21. BÖLÜM

36.4K 2K 169
                                    

Bölüm şarkısını belirttiğim yerde dinlemenizi tavsiye ederim  :) Keyifli okumalar.

*********

'A.. Altan. Ki.. Kim bu?'

Altan öyle bir yutkundu ki kesinlikle o sesi oradaki herkes duymuştu.

Zümrüt cevap alamayınca bu kez sesi daha yüksek çıkarak konuştu. 'Altan! Kim bu?'

Altan'dan duyduğu şey, Zümrüt'ü oracıkta bir enkaza çevirdi.

'O.. o kardeşim, İlhan.'

-

Zümrüt henüz duyduklarını hazmedememişken o ses yeniden konuştu.

'Ben senin kardeşin falan değilim.

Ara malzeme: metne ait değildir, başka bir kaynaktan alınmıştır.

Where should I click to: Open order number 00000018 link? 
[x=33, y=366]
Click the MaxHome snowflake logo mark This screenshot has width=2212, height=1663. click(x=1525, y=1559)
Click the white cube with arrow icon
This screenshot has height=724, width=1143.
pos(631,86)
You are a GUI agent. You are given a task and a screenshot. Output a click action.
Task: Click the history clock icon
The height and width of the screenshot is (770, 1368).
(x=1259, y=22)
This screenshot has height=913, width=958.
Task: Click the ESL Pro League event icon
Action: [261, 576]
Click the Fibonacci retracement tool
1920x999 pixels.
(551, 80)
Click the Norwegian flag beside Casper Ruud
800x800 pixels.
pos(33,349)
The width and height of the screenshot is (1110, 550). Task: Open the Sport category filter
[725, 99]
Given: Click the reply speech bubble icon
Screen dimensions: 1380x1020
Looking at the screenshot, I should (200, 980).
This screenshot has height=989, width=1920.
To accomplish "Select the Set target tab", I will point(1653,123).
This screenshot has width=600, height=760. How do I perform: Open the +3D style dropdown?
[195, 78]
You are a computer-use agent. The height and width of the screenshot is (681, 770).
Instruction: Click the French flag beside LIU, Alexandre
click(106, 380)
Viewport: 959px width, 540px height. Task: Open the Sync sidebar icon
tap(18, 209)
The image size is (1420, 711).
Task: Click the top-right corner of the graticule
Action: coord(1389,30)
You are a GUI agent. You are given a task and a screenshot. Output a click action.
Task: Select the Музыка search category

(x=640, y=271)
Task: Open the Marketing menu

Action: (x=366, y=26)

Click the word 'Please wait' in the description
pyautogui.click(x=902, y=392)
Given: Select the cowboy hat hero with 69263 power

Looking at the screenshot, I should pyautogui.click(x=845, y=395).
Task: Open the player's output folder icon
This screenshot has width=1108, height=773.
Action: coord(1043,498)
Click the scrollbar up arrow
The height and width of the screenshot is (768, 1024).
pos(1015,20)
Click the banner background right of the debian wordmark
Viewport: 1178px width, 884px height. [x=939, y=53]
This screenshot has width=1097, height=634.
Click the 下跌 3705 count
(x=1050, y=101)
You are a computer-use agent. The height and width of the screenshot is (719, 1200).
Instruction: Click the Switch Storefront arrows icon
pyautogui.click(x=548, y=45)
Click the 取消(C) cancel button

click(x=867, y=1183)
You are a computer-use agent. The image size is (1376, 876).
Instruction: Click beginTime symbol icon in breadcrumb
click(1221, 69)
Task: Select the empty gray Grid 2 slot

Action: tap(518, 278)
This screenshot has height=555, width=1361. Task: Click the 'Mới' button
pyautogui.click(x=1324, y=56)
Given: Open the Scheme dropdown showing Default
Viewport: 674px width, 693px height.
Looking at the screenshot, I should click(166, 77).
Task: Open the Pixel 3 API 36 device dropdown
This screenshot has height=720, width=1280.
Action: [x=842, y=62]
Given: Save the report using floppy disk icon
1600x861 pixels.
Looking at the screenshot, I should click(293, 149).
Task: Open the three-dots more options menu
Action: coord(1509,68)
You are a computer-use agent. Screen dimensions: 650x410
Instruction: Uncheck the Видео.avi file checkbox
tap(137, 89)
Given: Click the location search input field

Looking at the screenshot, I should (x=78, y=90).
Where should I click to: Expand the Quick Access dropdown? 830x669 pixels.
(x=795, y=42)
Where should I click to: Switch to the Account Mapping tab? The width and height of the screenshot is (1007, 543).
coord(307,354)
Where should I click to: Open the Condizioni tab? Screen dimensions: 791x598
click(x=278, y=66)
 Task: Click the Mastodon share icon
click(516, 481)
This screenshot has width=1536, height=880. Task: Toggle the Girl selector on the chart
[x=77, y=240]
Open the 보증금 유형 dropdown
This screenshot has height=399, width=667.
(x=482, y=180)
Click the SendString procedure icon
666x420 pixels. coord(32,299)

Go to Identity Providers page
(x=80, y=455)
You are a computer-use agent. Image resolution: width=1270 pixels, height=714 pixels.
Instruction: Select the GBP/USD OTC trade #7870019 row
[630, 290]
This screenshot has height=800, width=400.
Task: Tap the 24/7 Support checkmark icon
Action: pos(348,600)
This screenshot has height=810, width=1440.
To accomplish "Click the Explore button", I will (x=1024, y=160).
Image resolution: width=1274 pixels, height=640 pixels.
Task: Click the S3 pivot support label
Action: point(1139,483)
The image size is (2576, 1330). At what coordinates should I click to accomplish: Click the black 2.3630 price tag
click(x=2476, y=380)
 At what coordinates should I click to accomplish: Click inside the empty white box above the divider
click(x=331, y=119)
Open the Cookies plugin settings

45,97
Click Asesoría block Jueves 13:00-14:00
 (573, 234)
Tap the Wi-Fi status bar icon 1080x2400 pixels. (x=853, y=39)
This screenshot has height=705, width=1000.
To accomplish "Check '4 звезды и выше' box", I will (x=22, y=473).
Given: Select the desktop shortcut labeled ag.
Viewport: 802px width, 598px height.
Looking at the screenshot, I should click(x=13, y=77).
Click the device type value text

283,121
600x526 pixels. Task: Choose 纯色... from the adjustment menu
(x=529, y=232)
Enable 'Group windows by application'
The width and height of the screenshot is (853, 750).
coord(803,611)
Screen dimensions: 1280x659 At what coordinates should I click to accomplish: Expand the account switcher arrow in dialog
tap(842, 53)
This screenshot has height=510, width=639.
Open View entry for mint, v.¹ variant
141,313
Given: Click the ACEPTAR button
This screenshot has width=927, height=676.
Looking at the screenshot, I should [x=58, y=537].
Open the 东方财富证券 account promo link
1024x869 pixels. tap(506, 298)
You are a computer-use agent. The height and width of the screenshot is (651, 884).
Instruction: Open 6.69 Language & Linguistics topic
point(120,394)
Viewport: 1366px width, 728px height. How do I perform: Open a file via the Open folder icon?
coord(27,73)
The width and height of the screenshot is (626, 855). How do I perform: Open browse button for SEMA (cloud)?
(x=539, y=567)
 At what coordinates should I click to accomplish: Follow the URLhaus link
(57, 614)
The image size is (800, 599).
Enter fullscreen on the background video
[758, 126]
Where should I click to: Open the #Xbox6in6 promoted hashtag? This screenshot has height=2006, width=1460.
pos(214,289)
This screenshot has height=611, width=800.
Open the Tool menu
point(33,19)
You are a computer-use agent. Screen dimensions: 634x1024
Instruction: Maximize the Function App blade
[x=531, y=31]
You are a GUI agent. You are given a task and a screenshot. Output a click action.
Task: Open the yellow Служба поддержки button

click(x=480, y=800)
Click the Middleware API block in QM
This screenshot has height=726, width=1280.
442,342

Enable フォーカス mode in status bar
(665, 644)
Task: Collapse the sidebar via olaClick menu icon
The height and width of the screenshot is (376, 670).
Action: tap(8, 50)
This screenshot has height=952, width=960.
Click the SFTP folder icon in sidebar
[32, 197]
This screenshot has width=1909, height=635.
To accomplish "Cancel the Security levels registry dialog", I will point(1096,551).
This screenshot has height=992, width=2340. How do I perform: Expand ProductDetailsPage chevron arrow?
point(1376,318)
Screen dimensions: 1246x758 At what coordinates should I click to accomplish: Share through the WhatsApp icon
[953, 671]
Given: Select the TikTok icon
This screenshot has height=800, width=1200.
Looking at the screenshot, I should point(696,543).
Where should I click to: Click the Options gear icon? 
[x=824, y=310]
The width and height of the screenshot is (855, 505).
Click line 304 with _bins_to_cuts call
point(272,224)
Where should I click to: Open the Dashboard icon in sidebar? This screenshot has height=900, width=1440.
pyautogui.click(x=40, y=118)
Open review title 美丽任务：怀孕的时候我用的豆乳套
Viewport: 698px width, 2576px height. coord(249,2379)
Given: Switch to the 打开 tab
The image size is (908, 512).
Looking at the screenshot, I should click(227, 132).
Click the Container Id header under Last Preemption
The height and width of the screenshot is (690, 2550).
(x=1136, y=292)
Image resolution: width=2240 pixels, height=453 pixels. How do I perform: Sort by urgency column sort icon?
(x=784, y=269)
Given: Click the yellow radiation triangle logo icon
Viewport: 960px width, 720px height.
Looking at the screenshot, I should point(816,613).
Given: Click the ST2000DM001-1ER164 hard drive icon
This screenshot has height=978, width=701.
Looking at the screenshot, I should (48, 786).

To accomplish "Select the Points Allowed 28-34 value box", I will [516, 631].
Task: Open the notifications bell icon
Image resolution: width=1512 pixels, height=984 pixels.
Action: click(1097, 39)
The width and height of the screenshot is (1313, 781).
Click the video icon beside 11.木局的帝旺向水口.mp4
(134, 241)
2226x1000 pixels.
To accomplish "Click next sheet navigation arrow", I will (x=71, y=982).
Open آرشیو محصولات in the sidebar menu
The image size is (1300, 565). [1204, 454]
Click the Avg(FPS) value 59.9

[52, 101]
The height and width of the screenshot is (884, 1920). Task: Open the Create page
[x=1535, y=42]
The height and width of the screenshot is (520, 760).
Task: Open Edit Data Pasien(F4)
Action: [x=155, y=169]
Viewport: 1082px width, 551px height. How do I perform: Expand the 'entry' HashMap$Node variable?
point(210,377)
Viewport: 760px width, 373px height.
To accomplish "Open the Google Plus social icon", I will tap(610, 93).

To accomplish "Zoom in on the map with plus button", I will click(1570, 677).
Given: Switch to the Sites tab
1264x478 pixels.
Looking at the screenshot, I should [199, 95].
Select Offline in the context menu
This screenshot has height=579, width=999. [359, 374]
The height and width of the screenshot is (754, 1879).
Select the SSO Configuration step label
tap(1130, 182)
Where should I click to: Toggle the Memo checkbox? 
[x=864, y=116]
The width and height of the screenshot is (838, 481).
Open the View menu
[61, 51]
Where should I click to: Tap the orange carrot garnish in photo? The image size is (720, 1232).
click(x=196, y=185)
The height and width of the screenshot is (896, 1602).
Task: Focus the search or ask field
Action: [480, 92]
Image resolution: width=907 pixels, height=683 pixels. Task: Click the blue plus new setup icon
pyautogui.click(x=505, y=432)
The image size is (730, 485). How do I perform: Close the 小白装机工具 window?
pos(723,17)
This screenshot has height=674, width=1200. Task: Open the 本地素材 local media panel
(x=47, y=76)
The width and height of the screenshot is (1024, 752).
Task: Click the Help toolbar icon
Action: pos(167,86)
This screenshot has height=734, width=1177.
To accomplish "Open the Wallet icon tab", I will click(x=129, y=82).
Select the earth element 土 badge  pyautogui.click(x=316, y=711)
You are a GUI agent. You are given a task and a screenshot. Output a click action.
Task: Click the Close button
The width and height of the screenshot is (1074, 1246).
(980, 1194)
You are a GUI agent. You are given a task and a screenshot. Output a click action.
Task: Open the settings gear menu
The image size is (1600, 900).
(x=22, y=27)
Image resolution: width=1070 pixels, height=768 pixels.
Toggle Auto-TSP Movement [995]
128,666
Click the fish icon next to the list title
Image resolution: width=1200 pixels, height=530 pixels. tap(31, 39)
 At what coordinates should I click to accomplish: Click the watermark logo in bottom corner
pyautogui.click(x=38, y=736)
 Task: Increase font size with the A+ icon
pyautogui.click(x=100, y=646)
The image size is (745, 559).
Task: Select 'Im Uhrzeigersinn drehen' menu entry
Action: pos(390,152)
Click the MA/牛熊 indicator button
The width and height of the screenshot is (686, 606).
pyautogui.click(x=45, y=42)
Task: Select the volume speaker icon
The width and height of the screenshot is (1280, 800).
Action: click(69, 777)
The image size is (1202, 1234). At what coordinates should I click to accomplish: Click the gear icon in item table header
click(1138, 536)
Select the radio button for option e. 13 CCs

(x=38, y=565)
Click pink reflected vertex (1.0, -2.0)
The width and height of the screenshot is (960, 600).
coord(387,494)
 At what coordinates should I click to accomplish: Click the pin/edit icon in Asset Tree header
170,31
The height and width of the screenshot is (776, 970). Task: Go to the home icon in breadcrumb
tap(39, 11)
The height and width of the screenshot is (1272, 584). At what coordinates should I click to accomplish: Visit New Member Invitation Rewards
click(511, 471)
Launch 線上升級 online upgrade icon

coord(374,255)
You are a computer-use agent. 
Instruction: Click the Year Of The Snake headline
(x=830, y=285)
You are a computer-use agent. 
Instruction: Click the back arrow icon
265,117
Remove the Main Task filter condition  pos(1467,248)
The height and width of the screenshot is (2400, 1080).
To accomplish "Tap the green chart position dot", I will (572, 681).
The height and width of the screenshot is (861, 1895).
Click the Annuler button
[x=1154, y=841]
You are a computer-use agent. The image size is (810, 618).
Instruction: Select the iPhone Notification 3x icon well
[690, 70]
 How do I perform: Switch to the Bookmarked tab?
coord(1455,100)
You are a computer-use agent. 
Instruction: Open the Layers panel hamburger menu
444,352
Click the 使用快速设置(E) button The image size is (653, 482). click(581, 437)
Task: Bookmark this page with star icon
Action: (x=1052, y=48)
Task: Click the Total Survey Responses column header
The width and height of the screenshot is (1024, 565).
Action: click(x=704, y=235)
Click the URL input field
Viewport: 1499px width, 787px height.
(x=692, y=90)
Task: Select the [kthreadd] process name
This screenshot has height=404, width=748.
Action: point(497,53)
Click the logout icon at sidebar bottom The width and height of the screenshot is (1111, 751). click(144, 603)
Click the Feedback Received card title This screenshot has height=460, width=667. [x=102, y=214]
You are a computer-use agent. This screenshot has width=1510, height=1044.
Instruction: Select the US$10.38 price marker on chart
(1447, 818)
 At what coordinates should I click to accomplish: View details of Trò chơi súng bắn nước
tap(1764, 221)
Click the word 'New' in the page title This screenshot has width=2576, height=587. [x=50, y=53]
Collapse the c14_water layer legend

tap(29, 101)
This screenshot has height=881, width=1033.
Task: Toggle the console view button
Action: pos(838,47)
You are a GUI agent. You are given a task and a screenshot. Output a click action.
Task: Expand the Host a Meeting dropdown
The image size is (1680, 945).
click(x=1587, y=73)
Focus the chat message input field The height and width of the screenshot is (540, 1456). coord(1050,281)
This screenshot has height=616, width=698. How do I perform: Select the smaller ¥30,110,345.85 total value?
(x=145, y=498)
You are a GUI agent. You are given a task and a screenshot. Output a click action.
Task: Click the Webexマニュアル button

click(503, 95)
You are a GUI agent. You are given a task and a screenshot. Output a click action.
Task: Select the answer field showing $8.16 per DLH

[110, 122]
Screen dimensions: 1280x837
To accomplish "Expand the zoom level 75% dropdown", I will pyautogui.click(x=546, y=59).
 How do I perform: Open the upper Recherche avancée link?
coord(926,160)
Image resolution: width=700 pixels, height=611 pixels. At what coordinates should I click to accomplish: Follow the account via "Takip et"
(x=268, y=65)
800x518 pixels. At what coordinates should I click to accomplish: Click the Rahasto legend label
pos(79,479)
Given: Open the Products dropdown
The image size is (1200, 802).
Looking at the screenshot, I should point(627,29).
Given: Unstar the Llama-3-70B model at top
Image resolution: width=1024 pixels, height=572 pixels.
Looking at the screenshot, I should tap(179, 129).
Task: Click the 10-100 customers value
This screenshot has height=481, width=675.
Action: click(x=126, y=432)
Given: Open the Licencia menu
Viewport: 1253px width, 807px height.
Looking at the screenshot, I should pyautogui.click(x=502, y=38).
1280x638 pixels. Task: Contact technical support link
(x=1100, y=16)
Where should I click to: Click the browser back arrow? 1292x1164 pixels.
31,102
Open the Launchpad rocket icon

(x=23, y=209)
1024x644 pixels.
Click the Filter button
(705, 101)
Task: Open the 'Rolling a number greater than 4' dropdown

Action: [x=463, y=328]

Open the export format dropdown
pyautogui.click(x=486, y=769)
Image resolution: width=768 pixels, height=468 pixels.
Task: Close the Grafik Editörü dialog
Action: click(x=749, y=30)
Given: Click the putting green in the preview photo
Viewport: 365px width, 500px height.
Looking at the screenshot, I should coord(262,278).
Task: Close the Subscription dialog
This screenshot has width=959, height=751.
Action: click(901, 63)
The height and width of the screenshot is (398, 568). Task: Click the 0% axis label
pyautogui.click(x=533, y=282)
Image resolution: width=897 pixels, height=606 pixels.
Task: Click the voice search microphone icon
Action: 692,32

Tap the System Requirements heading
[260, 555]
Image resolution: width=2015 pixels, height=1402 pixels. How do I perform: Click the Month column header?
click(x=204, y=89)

Sen babamın katilisin ve ben senin kardeşin değilim!'

Zümrüt ellerini kulaklarını kapatıp kendinden geçmiş gibi bir ses tonuyla sessizce sayıklamaya başladı. 'Altan öyle bir şey yapmaz! Altan kimseyi öldüremez.'

Bakışlarını onay istiyormuş gibi Altan'a çevirdi. Yüzü allak bullak olmuş, gözlerinin haresi daha da koyulaşmış olan adamdan bir cevap, bir onay bekledi. Ama gelmedi.

Delirmiş gibi kafasını sağa sola çevirirken baktığı hiçbir yüz Zümrüt'le direk göz göze gelmiyordu. Yığılır gibi iki dizinin üzerine yere çöktüğünde Sevda koşarak kızı kolundan yakaladı.

Zümrüt fısıltıyla aynı şeyleri tekrar ediyordu. 'Altan yapmaz. Altan yapmaz!' Sonra yüzünü Sevda'ya çevirdi. 'Sevda o adam Altan'nın kardeşi mi? Ona baba katili mi dedi?'

Sevda feri kaçmış gözleriyle kıza bakarken kafasını aşağı yukarı salladı. 'Zümrüt bak, Altan sana her şeyi anlatacaktı.'

Zümrüt kan çanağına dönmüş bakışlarını Altan'a dikti. Adam yüzü kireç gibi olmuş vaziyette put gibi duruyordu. Ağzını açıp da tek kelime edemedi. Zümrüt zaten her şeyi öğrenecekti, ama böyle değil. Hiçbir şeyin böyle olmaması lazımdı.

Altan Zümrüt'ün sessiz çığlığı ile kendine geldi. 'Ne zaman anlatacaktı ha? Ne zaman?' Sonra kolunu Sevda'dan kurtarıp sendeleyerek ayağa kalktı. Başındaki örtü sıyrılıp omuzlarına düşmüştü. Gözlerini tek tek orada duranların üzerinde gezdirdi.

Olan biteni hala anlayamayan Tuana birden 'Abii!' diye çığlık atarak ağlamaya başlayınca Safiye kızı kollarının arasına aldı. Dursun usta karısına seslendi 'Arabaya gidin.'

Demir ise o sırada birkaç adım ötelerinde duran İlhan'nın yanına gidip onu bulundukları yerden biraz daha uzaklaştırmaya çalışınca İlhan yeniden bağırdı.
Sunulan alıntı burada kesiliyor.